Answer

**step1** Understanding the problem

The problem asks us to find the total number of different ways a professor can choose 9 questions out of a total of 12 available questions from a test bank, and then arrange these 9 chosen questions to form an exam. The order of the questions on the exam matters.

**step2** Determining the number of choices for each position on the exam

Let's think about filling the exam questions one by one:
- For the first question on the exam, the professor has all 12 questions to choose from. So, there are 12 choices.
- Once the first question is chosen, there are 11 questions remaining in the test bank. So, for the second question on the exam, the professor has 11 choices.
- After the first two questions are chosen, there are 10 questions left. So, for the third question on the exam, the professor has 10 choices.
This process continues until all 9 positions on the exam are filled.
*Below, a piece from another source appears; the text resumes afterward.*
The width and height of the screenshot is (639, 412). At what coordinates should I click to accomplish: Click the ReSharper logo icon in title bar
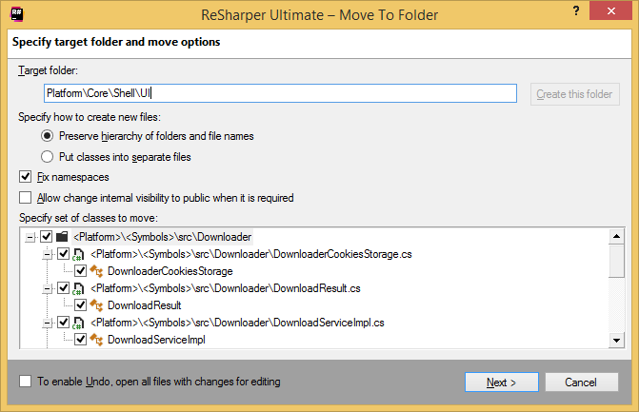pos(14,16)

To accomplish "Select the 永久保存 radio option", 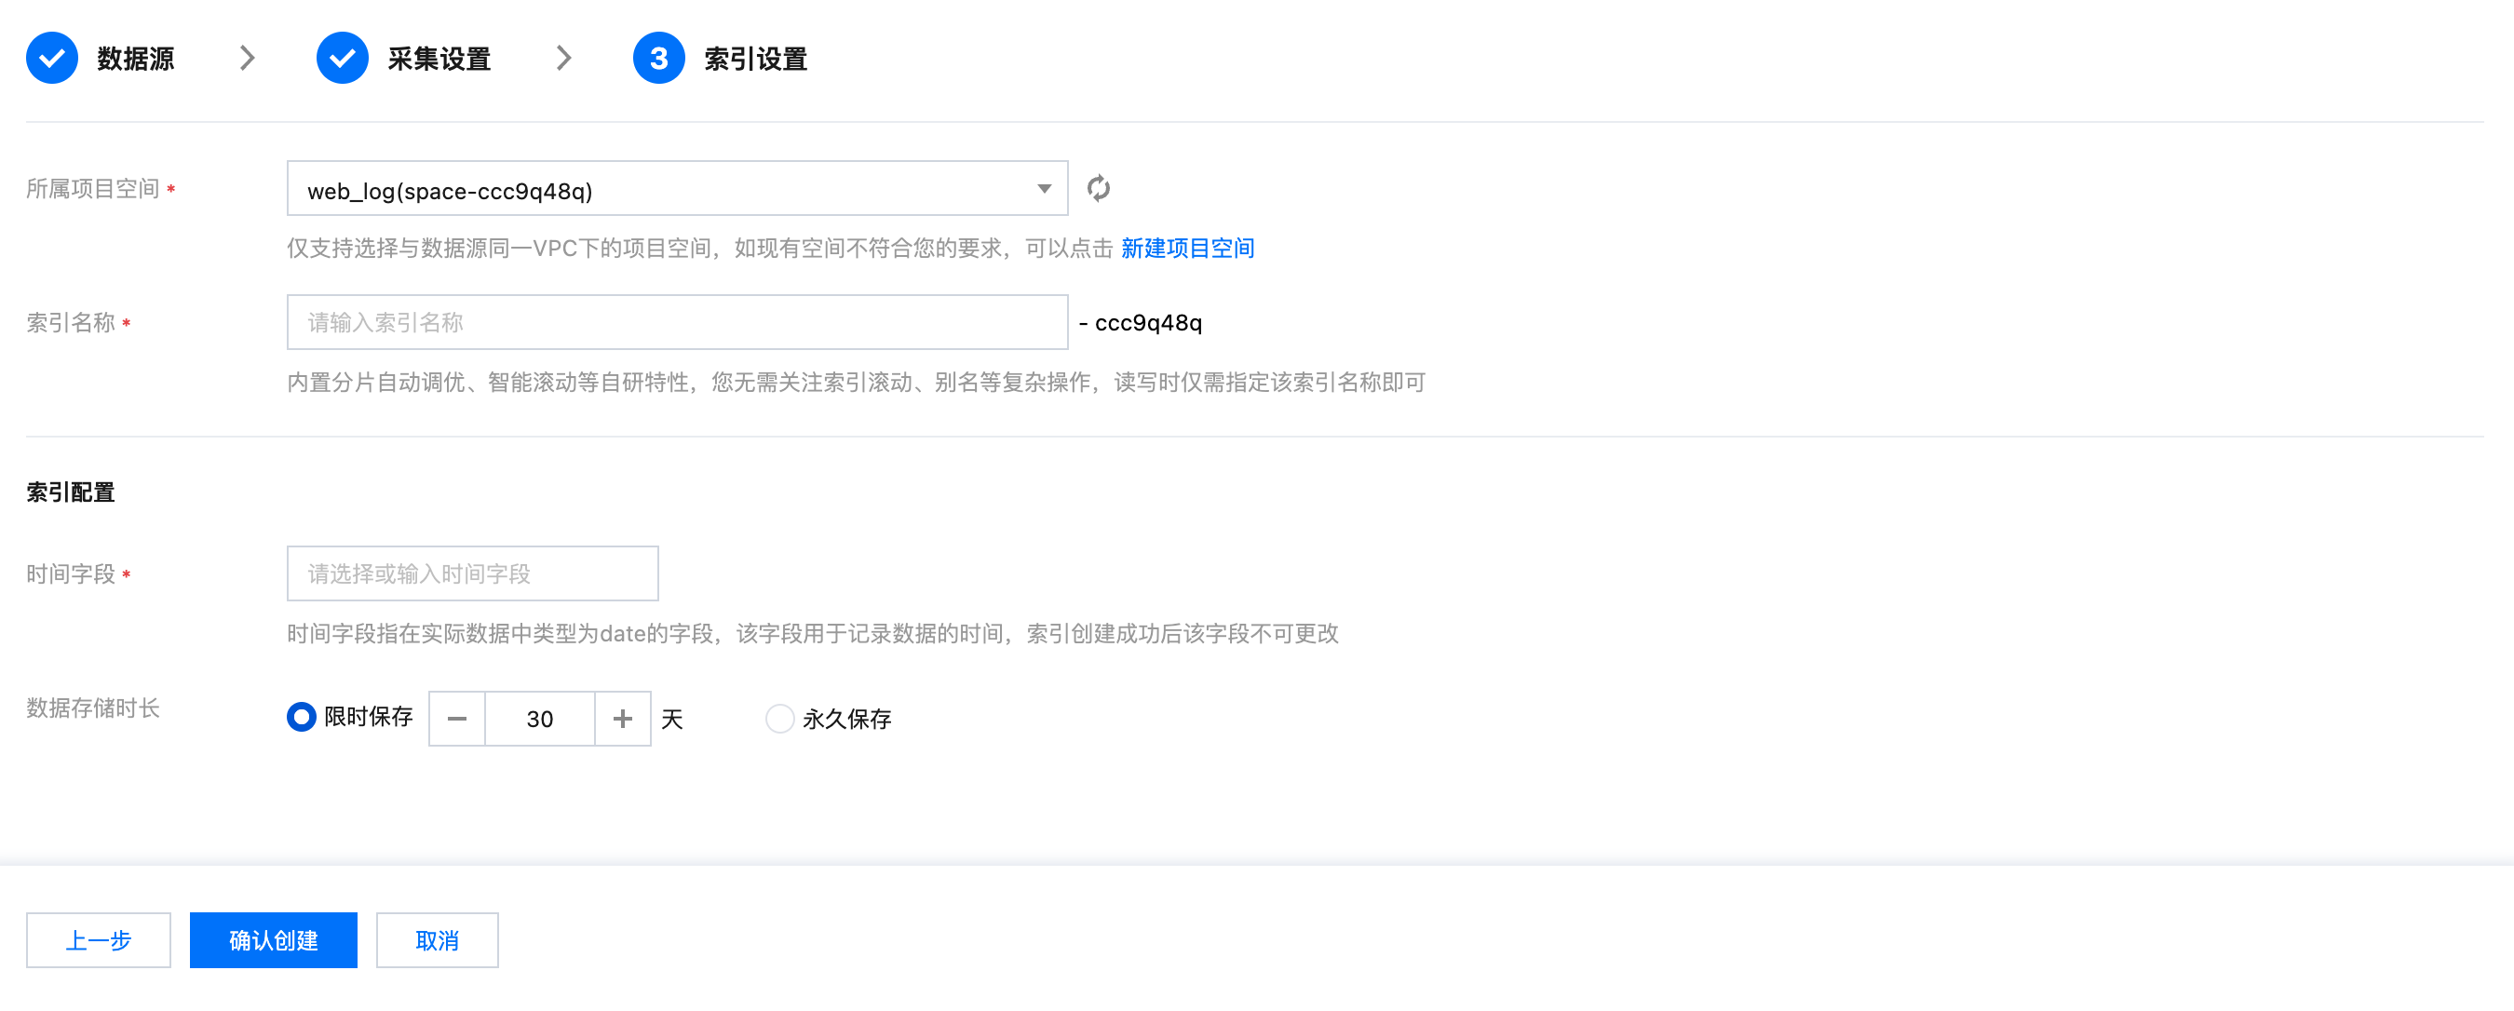I will pos(780,719).
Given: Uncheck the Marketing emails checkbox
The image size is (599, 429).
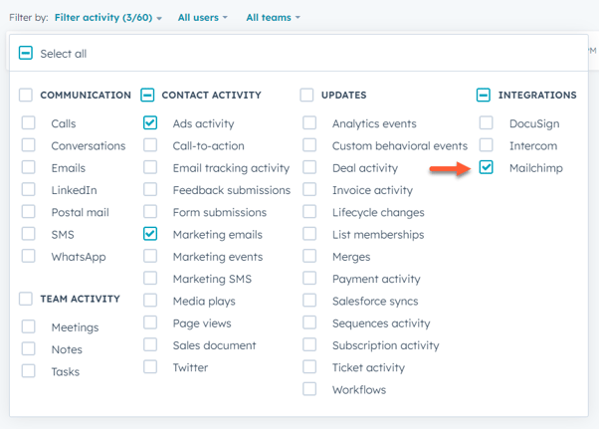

**step3** Calculating the total number of ways

We need to find the product of the number of choices for each of the 9 positions on the exam:
- Number of choices for the 1st question = 12
- Number of choices for the 2nd question = 11
- Number of choices for the 3rd question = 10
- Number of choices for the 4th question = 9
- Number of choices for the 5th question = 8
- Number of choices for the 6th question = 7
- Number of choices for the 7th question = 6
- Number of choices for the 8th question = 5
- Number of choices for the 9th question = 4
To find the total number of ways, we multiply these numbers together:
Total ways = $$12 \times 11 \times 10 \times 9 \times 8 \times 7 \times 6 \times 5 \times 4$$

**step4** Performing the multiplication

Now, let's calculate the product step-by-step:
$$12 \times 11 = 132$$
$$132 \times 10 = 1320$$
$$1320 \times 9 = 11880$$
$$11880 \times 8 = 95040$$
$$95040 \times 7 = 665280$$
$$665280 \times 6 = 3991680$$
$$3991680 \times 5 = 19958400$$
$$19958400 \times 4 = 79833600$$
Therefore, there are 79,833,600 ways for the professor to select and arrange the questions.